[29/08/2006] Rifiuti

Rifiuti e controllo elettronico, l´Inghilterra è arrivata seconda

LIVORNO. In mezzo milione di cassonetti dei rifiuti della Gran Bretagna sono stati inseriti microchip che monitorano il peso dei rifiuti verificando se il proprietario ha superato i limiti concessi dalla legge. Si tratta di una strategia sperimentale attuata con l’obiettivo di ridurre il volume dei rifiuti indifferenziati e rilanciare la raccolta differenziata, che è ferma a una media del 18,5%.
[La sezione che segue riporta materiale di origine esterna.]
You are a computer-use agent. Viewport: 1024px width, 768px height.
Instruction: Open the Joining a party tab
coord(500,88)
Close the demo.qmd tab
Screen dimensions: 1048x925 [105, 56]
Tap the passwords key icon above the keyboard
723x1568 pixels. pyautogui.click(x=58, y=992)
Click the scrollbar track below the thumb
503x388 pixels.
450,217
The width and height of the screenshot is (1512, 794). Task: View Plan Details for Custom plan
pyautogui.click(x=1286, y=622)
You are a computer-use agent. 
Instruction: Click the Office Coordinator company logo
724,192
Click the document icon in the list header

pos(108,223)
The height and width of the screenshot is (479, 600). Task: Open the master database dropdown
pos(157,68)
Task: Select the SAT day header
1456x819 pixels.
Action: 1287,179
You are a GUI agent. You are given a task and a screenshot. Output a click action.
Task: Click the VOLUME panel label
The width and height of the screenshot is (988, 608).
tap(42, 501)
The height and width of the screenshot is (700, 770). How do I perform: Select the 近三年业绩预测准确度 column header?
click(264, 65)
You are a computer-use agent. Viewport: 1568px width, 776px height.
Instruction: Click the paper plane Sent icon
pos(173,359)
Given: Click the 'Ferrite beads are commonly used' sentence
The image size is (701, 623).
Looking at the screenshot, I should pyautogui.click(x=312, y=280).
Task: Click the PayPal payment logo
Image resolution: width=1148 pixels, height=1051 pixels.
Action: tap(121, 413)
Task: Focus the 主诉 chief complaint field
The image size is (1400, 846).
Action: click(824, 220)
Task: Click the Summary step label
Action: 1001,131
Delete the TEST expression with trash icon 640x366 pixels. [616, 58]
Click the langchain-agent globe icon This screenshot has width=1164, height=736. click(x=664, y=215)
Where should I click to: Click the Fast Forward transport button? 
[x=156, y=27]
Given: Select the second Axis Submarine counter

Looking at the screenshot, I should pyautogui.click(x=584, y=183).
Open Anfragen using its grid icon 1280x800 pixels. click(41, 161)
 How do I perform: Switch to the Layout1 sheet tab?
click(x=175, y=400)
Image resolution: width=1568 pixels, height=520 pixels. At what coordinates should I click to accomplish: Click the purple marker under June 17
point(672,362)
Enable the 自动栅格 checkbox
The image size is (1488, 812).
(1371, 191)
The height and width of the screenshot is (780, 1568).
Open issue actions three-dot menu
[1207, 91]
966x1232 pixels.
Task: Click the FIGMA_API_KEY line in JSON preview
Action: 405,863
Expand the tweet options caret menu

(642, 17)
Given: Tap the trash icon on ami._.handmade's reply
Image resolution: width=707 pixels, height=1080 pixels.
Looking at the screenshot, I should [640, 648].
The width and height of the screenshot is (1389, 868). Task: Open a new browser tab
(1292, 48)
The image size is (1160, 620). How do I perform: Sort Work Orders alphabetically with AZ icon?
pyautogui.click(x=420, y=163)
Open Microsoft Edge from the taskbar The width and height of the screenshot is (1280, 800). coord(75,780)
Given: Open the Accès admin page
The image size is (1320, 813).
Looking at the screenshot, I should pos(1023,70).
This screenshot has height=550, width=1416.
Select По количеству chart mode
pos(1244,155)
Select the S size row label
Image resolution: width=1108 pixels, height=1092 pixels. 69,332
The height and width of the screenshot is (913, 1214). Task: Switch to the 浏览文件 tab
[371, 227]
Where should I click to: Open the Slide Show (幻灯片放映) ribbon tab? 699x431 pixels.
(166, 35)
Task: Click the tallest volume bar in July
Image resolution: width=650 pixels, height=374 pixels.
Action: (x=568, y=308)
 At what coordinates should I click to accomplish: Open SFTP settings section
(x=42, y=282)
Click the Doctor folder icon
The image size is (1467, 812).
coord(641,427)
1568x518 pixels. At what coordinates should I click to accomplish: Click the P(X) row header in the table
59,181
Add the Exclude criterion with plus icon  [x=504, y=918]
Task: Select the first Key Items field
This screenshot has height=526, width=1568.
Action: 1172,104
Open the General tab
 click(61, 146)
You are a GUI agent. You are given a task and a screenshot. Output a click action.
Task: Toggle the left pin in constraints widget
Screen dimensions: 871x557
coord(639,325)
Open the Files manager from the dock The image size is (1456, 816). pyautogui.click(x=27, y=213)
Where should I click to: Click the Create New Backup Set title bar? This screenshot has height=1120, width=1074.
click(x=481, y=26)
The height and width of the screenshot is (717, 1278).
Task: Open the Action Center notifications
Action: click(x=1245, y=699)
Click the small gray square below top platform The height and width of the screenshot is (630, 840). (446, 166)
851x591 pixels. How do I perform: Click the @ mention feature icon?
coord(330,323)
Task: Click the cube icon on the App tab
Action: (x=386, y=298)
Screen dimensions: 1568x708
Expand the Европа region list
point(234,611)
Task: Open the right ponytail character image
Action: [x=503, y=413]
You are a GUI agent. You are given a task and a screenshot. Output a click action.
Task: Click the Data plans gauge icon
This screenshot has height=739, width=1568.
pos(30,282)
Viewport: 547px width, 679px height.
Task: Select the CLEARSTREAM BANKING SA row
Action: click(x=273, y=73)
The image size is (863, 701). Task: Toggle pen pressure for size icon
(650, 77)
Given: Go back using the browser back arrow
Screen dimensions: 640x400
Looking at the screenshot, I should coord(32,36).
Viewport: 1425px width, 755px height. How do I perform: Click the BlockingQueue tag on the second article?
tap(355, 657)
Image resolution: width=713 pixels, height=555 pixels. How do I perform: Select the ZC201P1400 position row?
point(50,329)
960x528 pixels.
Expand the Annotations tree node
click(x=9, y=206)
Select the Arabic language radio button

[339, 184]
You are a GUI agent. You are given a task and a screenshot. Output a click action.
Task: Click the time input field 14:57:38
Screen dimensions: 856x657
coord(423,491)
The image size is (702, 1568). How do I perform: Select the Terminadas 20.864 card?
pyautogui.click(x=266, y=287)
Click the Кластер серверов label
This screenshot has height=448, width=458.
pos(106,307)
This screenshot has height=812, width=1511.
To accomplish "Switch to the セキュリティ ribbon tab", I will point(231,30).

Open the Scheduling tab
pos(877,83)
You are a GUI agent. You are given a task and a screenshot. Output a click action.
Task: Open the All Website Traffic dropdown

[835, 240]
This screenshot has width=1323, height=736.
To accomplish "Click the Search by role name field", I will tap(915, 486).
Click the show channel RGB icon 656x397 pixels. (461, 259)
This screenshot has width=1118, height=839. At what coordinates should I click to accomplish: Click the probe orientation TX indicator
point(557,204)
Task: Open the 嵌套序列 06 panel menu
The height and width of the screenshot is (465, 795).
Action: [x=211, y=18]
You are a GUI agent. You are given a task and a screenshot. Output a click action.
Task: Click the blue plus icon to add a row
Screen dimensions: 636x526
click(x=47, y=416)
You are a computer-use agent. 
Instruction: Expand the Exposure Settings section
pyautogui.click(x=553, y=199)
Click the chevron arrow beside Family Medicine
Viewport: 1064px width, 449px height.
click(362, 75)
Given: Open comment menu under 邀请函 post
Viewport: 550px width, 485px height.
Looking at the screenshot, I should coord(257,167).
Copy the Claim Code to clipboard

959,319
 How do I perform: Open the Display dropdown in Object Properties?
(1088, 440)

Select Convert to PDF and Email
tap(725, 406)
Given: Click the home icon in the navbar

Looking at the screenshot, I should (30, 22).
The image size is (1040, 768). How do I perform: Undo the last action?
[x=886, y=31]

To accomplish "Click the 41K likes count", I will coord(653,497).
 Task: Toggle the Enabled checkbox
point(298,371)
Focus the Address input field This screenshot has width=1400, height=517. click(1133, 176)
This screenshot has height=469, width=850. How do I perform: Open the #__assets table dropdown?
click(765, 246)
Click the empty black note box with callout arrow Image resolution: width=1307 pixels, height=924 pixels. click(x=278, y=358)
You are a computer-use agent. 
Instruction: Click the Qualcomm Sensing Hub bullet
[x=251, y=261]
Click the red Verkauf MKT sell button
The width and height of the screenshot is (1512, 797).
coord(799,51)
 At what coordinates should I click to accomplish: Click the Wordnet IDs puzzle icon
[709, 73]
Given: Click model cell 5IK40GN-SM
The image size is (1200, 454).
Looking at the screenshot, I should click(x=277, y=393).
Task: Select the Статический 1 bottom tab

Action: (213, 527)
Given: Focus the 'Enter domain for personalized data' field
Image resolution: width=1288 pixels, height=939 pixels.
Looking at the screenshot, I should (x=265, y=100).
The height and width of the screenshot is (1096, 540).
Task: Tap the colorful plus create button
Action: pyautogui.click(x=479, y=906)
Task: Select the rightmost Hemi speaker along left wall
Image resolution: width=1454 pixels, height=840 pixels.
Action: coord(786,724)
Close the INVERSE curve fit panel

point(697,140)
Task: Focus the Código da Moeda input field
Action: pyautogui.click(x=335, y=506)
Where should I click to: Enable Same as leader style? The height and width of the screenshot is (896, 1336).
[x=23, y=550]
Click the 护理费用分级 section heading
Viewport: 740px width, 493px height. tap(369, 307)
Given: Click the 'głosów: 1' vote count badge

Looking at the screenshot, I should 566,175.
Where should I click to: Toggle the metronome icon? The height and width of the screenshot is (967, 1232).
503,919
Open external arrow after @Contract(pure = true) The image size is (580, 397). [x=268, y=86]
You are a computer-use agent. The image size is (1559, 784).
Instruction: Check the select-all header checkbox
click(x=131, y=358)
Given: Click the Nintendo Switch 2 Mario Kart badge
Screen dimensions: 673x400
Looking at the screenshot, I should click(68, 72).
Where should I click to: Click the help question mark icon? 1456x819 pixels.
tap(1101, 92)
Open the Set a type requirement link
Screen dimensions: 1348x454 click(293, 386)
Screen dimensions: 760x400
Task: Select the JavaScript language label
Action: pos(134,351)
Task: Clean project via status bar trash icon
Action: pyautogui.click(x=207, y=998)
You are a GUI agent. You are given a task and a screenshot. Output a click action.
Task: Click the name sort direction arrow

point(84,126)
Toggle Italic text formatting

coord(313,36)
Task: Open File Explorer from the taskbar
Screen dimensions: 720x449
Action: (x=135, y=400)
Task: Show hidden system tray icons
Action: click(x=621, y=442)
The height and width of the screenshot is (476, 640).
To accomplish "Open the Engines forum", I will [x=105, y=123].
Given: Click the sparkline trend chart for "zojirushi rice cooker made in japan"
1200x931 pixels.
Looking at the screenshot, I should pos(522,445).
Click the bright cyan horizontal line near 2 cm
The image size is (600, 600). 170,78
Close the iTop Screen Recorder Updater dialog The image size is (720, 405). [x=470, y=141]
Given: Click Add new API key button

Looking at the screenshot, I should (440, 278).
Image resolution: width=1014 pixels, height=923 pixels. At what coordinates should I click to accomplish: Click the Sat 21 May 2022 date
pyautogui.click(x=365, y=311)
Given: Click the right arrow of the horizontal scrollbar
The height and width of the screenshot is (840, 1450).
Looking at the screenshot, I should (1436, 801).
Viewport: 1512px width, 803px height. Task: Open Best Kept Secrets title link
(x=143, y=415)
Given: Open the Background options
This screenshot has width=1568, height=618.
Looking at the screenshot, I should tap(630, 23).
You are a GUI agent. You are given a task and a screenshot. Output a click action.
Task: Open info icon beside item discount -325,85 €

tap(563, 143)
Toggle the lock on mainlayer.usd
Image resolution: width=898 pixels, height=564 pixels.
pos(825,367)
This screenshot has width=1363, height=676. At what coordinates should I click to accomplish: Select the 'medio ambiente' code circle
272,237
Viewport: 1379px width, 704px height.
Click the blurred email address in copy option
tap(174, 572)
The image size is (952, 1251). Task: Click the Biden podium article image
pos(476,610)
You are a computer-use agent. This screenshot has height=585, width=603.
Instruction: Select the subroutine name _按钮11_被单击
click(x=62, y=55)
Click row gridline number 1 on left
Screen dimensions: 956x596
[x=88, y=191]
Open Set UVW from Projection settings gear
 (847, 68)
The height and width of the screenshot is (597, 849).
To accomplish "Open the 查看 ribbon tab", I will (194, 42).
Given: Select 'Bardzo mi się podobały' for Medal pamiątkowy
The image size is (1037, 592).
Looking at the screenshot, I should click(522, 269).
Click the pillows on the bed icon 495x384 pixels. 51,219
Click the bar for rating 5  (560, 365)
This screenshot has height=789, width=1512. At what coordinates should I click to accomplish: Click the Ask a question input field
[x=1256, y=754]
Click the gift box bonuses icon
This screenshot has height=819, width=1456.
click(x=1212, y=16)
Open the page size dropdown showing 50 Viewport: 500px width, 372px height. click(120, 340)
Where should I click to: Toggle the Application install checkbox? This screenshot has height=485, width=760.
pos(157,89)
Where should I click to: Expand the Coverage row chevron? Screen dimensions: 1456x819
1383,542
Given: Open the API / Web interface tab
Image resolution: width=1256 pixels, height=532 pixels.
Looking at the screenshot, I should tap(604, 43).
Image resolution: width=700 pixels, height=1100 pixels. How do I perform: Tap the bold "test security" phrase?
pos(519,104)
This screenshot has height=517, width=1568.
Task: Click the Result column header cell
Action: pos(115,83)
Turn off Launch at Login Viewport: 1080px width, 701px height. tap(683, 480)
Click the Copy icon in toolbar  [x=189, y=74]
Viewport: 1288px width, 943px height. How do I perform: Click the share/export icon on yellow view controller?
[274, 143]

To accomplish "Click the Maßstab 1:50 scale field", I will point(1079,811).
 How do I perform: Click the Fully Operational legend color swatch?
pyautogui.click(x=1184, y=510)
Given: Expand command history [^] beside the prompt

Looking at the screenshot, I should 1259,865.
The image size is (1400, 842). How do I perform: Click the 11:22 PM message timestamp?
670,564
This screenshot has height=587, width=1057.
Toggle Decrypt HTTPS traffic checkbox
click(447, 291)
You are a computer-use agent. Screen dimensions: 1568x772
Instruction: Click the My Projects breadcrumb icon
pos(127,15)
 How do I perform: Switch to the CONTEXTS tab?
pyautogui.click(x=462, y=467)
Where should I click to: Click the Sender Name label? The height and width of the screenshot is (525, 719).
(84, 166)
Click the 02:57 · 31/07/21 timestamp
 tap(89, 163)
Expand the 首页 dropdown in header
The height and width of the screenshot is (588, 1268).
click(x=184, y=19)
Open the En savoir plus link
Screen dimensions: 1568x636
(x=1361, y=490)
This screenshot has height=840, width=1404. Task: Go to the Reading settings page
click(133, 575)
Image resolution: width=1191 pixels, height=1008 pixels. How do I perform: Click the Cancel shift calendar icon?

Quello del rapporto tra microchip e rifiuti è una storia lunga e ha avuto anche un lungo seguito in Italia, dove nel 2000 fu lanciato il progetto Check Rif, sviluppato dall´Anpa (che nel frattempo è diventata Apat) in collaborazione con Unioncamere. Check Rif prevede la dotazione di tutti i soggetti professionalmente coinvolti nella gestione dei rifiuti (raccoglitori, trasportatori, gestori di impianti) di appositi apparecchi denominati "Rif-Mat", uguali a quelli utilizzati negli esercizi commerciali. Produttori e trasportatori avranno a disposizione una smart-card dedicata al sistema e denominata "Rif-card".

«Anche recentemente il ministero dell’ambiente ha chiesto informazione sul progetto – spiega l’ideatore Massimo Bagatti, all’epoca membro dell´Unità normativa tecnica dell´Anpa e oggi direttore dell’Ato 4 rifiuti di Livorno – in effetti pur essendo un microchip molto diverso da quello inglese, Check Rif continua ad essere estremamente valido per garantire la tracciabilità dei rifiuti soprattutto quelli speciali».

Il sistema infatti consente la verifica e il controllo di tutta la vita del rifiuto, anche se la deregulation attuata dal governo Berlusconi ha probabilmente reso improponibile il progetto. «La mia idea – continua Bagatti – era quella di semplificare l’aspetto amministrativo e contemporaneamente avere in tempo reale la posizione dei carichi di rifiuti speciali. Avremmo tolti registri, formulari e mud e si sarebbe utilizzata carta elettronica con microchip per ogni passaggio dal produttore al trasportatore fino all’impianto di trattamento o smaltimento. Tutto questo oggi lo so solo a distanza di 2-3 anni se vado a spulciare i formulari. In questo modo – conclude Massimo Bagatti - si dava la possibilità alla pubblica amministrazione di avere un quadro aggiornato delle situazioni, per offrire soluzioni tecniche e di trasporto in grado di contenere i costi, e aumentare la concorrenza. Insomma si sarebbe messo in moto un meccanismo virtuoso complessivo».

Perché Check Rif è stato dimenticato?
«Nel progetto sono stato affiancato da persone autorevoli, basta vedere gli atti della commissione bicamerale, sono stato chiamato più volte da Scalia, ho ricevuto apprezzamenti dal G8, dal comando dei carabinieri e dal procuratore antimafia Pietro Grasso, mentre nel luglio del 2003 anche il ministro Lucio Stanca ha detto che Check Rif poteva essere la risoluzione ottimale. Purtroppo ho incontrato anche molta ritrosia, spiegabile con l’enorme giro di soldi che ruota intorno al traffico illecito di rifiuti e infine è arrivata la semplificazione totale della nuova legge delega sull’ambiente».

Check Rif è ancora uno strumento attuale e attuabile?
«Ricordiamoci che il brevetto è del 2000 e in questi anni la tecnologia ha fatto passi da gigante. Siccome tutto è perfettibile ritengo che CheckRif sia ancora un validissimo strumento. Ora ci sarebbe davvero la possibilità e la necessità di avviare una sperimentazione seria, partendo da qualche Regione come la Toscana, che ha mostrato l’intenzione di avvalersi di un sistema simile per il controllo dei rifiuti speciali. I costi organizzativi ovviamente non sono pochi, sarebbe opportuno un intervento forte anche da parte dello stato italiano».